_SET TASK_: Copy every item below line for line, with no changes.

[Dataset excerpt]
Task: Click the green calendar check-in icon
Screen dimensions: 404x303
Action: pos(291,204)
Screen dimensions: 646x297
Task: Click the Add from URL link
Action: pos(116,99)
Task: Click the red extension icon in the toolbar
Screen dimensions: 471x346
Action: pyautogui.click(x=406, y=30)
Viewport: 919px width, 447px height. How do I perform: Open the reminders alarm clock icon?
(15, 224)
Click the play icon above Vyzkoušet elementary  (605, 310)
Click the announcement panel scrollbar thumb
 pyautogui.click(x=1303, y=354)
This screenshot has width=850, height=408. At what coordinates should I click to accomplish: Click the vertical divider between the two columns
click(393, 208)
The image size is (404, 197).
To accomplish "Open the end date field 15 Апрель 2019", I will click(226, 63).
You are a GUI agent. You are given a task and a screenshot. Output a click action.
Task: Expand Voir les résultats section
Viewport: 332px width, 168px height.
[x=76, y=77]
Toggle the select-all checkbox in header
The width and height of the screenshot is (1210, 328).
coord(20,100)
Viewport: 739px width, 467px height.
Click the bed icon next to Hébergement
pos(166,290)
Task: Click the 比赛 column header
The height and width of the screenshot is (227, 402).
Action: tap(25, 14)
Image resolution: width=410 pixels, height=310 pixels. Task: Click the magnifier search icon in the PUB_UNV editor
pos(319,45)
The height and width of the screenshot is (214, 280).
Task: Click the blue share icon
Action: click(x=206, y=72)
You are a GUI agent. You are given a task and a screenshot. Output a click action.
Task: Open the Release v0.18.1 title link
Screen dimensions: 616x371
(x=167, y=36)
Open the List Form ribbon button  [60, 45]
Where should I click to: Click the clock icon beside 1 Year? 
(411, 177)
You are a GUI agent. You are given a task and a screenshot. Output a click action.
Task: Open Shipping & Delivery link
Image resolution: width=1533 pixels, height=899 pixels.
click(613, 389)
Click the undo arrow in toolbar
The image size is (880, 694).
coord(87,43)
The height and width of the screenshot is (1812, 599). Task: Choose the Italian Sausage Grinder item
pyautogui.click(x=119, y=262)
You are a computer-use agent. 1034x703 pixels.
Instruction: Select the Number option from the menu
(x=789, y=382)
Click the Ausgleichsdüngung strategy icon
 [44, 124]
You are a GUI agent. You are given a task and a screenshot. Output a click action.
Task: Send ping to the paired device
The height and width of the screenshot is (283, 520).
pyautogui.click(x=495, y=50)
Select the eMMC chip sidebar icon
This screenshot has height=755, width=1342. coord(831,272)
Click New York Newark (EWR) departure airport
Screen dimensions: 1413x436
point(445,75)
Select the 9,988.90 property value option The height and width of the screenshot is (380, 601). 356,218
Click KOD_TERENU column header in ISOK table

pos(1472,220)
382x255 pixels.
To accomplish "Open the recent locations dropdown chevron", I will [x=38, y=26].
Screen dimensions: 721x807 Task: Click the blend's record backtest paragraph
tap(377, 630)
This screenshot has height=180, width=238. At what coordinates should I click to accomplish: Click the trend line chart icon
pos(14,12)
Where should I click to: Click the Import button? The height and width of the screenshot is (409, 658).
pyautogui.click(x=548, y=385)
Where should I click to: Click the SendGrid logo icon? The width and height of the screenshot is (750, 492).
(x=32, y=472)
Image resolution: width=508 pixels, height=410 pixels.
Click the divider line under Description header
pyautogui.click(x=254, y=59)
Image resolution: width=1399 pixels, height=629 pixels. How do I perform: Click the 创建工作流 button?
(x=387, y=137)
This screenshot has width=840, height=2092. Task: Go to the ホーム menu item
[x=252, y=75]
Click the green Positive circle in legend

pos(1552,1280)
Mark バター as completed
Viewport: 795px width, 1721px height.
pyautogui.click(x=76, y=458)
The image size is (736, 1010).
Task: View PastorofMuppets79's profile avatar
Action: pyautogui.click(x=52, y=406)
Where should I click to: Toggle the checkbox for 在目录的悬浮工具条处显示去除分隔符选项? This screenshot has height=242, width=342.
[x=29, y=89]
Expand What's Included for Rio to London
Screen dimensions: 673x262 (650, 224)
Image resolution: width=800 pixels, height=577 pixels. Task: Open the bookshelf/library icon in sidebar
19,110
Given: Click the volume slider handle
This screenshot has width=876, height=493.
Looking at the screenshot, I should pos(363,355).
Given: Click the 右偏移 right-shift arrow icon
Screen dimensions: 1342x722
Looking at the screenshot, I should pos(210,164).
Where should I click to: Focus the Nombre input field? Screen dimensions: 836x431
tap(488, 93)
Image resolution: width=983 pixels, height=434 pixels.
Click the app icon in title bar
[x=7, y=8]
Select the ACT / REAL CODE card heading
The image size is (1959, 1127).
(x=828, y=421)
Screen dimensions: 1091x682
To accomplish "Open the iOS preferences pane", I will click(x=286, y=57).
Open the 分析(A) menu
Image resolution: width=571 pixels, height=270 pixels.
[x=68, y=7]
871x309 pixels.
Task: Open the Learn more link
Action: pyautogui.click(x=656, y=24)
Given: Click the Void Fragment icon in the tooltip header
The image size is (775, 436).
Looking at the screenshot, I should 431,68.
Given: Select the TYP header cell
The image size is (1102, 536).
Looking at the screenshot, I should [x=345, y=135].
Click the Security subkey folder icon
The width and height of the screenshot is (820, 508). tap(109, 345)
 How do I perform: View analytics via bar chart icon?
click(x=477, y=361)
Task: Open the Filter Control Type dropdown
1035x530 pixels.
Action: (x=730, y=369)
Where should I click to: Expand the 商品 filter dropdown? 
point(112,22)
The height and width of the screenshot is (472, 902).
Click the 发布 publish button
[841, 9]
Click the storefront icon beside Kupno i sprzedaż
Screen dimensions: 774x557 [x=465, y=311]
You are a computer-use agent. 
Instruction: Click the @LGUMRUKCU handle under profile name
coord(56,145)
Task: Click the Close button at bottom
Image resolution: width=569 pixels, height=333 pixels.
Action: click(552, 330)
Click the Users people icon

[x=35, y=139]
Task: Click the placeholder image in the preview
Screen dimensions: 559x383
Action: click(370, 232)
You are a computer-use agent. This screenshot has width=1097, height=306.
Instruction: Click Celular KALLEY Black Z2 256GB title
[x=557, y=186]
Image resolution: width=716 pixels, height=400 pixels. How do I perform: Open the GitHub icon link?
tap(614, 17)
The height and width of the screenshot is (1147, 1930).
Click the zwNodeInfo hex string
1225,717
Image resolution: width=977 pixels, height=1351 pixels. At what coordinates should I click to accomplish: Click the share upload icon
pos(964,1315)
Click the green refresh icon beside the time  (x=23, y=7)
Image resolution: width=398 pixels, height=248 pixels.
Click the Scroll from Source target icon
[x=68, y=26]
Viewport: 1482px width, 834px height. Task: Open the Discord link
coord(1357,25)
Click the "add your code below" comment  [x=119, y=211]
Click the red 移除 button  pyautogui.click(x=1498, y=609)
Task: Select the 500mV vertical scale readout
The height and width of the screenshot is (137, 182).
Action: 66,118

_RESPONSE BELOW_:
Task: Click the green calendar check-in icon
Screen dimensions: 404x303
Action: pos(291,204)
Screen dimensions: 646x297
Task: Click the Add from URL link
Action: pos(116,99)
Task: Click the red extension icon in the toolbar
Screen dimensions: 471x346
Action: pyautogui.click(x=406, y=30)
Viewport: 919px width, 447px height. How do I perform: Open the reminders alarm clock icon?
(15, 224)
Click the play icon above Vyzkoušet elementary  (605, 310)
Click the announcement panel scrollbar thumb
 pyautogui.click(x=1303, y=354)
This screenshot has width=850, height=408. At what coordinates should I click to accomplish: Click the vertical divider between the two columns
click(393, 208)
The image size is (404, 197).
To accomplish "Open the end date field 15 Апрель 2019", I will click(226, 63).
You are a GUI agent. You are given a task and a screenshot. Output a click action.
Task: Expand Voir les résultats section
Viewport: 332px width, 168px height.
[x=76, y=77]
Toggle the select-all checkbox in header
The width and height of the screenshot is (1210, 328).
coord(20,100)
Viewport: 739px width, 467px height.
Click the bed icon next to Hébergement
pos(166,290)
Task: Click the 比赛 column header
The height and width of the screenshot is (227, 402).
Action: tap(25, 14)
Image resolution: width=410 pixels, height=310 pixels. Task: Click the magnifier search icon in the PUB_UNV editor
pos(319,45)
The height and width of the screenshot is (214, 280).
Task: Click the blue share icon
Action: click(x=206, y=72)
You are a GUI agent. You are given a task and a screenshot. Output a click action.
Task: Open the Release v0.18.1 title link
Screen dimensions: 616x371
(x=167, y=36)
Open the List Form ribbon button  [60, 45]
Where should I click to: Click the clock icon beside 1 Year? 
(411, 177)
You are a GUI agent. You are given a task and a screenshot. Output a click action.
Task: Open Shipping & Delivery link
Image resolution: width=1533 pixels, height=899 pixels.
click(613, 389)
Click the undo arrow in toolbar
The image size is (880, 694).
coord(87,43)
The height and width of the screenshot is (1812, 599). Task: Choose the Italian Sausage Grinder item
pyautogui.click(x=119, y=262)
You are a computer-use agent. 1034x703 pixels.
Instruction: Select the Number option from the menu
(x=789, y=382)
Click the Ausgleichsdüngung strategy icon
 [44, 124]
You are a GUI agent. You are given a task and a screenshot. Output a click action.
Task: Send ping to the paired device
The height and width of the screenshot is (283, 520).
pyautogui.click(x=495, y=50)
Select the eMMC chip sidebar icon
This screenshot has height=755, width=1342. coord(831,272)
Click New York Newark (EWR) departure airport
Screen dimensions: 1413x436
point(445,75)
Select the 9,988.90 property value option The height and width of the screenshot is (380, 601). 356,218
Click KOD_TERENU column header in ISOK table

pos(1472,220)
382x255 pixels.
To accomplish "Open the recent locations dropdown chevron", I will [x=38, y=26].
Screen dimensions: 721x807 Task: Click the blend's record backtest paragraph
tap(377, 630)
This screenshot has height=180, width=238. At what coordinates should I click to accomplish: Click the trend line chart icon
pos(14,12)
Where should I click to: Click the Import button? The height and width of the screenshot is (409, 658).
pyautogui.click(x=548, y=385)
Where should I click to: Click the SendGrid logo icon? The width and height of the screenshot is (750, 492).
(x=32, y=472)
Image resolution: width=508 pixels, height=410 pixels.
Click the divider line under Description header
pyautogui.click(x=254, y=59)
Image resolution: width=1399 pixels, height=629 pixels. How do I perform: Click the 创建工作流 button?
(x=387, y=137)
This screenshot has width=840, height=2092. Task: Go to the ホーム menu item
[x=252, y=75]
Click the green Positive circle in legend

pos(1552,1280)
Mark バター as completed
Viewport: 795px width, 1721px height.
pyautogui.click(x=76, y=458)
The image size is (736, 1010).
Task: View PastorofMuppets79's profile avatar
Action: pyautogui.click(x=52, y=406)
Where should I click to: Toggle the checkbox for 在目录的悬浮工具条处显示去除分隔符选项? This screenshot has height=242, width=342.
[x=29, y=89]
Expand What's Included for Rio to London
Screen dimensions: 673x262 (650, 224)
Image resolution: width=800 pixels, height=577 pixels. Task: Open the bookshelf/library icon in sidebar
19,110
Given: Click the volume slider handle
This screenshot has width=876, height=493.
Looking at the screenshot, I should pos(363,355).
Given: Click the 右偏移 right-shift arrow icon
Screen dimensions: 1342x722
Looking at the screenshot, I should pos(210,164).
Where should I click to: Focus the Nombre input field? Screen dimensions: 836x431
tap(488, 93)
Image resolution: width=983 pixels, height=434 pixels.
Click the app icon in title bar
[x=7, y=8]
Select the ACT / REAL CODE card heading
The image size is (1959, 1127).
(x=828, y=421)
Screen dimensions: 1091x682
To accomplish "Open the iOS preferences pane", I will click(x=286, y=57).
Open the 分析(A) menu
Image resolution: width=571 pixels, height=270 pixels.
[x=68, y=7]
871x309 pixels.
Task: Open the Learn more link
Action: pyautogui.click(x=656, y=24)
Given: Click the Void Fragment icon in the tooltip header
The image size is (775, 436).
Looking at the screenshot, I should 431,68.
Given: Select the TYP header cell
The image size is (1102, 536).
Looking at the screenshot, I should [x=345, y=135].
Click the Security subkey folder icon
The width and height of the screenshot is (820, 508). tap(109, 345)
 How do I perform: View analytics via bar chart icon?
click(x=477, y=361)
Task: Open the Filter Control Type dropdown
1035x530 pixels.
Action: (x=730, y=369)
Where should I click to: Expand the 商品 filter dropdown? 
point(112,22)
The height and width of the screenshot is (472, 902).
Click the 发布 publish button
[841, 9]
Click the storefront icon beside Kupno i sprzedaż
Screen dimensions: 774x557 [x=465, y=311]
You are a computer-use agent. 
Instruction: Click the @LGUMRUKCU handle under profile name
coord(56,145)
Task: Click the Close button at bottom
Image resolution: width=569 pixels, height=333 pixels.
Action: click(552, 330)
Click the Users people icon

[x=35, y=139]
Task: Click the placeholder image in the preview
Screen dimensions: 559x383
Action: click(370, 232)
You are a computer-use agent. This screenshot has width=1097, height=306.
Instruction: Click Celular KALLEY Black Z2 256GB title
[x=557, y=186]
Image resolution: width=716 pixels, height=400 pixels. How do I perform: Open the GitHub icon link?
tap(614, 17)
The height and width of the screenshot is (1147, 1930).
Click the zwNodeInfo hex string
1225,717
Image resolution: width=977 pixels, height=1351 pixels. At what coordinates should I click to accomplish: Click the share upload icon
pos(964,1315)
Click the green refresh icon beside the time  (x=23, y=7)
Image resolution: width=398 pixels, height=248 pixels.
Click the Scroll from Source target icon
[x=68, y=26]
Viewport: 1482px width, 834px height. Task: Open the Discord link
coord(1357,25)
Click the "add your code below" comment  [x=119, y=211]
Click the red 移除 button  pyautogui.click(x=1498, y=609)
Task: Select the 500mV vertical scale readout
The height and width of the screenshot is (137, 182).
Action: 66,118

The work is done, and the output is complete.